*Goal of the exercise*
For each line below, check for the word "filter", then state how many lines contain it, with no other output.

***

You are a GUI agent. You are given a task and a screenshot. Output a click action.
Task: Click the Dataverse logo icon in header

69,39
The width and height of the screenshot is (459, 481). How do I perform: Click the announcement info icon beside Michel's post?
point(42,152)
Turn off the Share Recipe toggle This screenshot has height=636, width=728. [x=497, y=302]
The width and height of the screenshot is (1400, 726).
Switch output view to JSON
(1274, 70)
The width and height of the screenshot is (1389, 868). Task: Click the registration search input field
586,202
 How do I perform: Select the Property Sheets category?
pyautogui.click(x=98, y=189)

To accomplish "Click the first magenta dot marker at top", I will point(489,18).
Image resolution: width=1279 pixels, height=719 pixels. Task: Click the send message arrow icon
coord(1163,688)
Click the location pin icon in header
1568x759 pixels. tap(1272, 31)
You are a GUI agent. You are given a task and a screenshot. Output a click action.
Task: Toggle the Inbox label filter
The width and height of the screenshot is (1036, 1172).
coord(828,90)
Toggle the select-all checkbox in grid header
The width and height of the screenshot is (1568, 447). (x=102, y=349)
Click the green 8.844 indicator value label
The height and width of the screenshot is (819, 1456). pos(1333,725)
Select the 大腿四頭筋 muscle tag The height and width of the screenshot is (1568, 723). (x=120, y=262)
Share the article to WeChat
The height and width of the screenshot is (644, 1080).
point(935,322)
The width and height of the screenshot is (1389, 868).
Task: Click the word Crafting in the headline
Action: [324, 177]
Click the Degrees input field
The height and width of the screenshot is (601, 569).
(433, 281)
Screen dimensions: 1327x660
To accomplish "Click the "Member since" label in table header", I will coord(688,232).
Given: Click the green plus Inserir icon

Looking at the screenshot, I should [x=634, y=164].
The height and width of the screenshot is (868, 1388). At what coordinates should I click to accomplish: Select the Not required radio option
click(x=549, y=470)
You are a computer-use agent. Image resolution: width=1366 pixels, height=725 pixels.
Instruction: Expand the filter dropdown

***

*Finished exercise*
2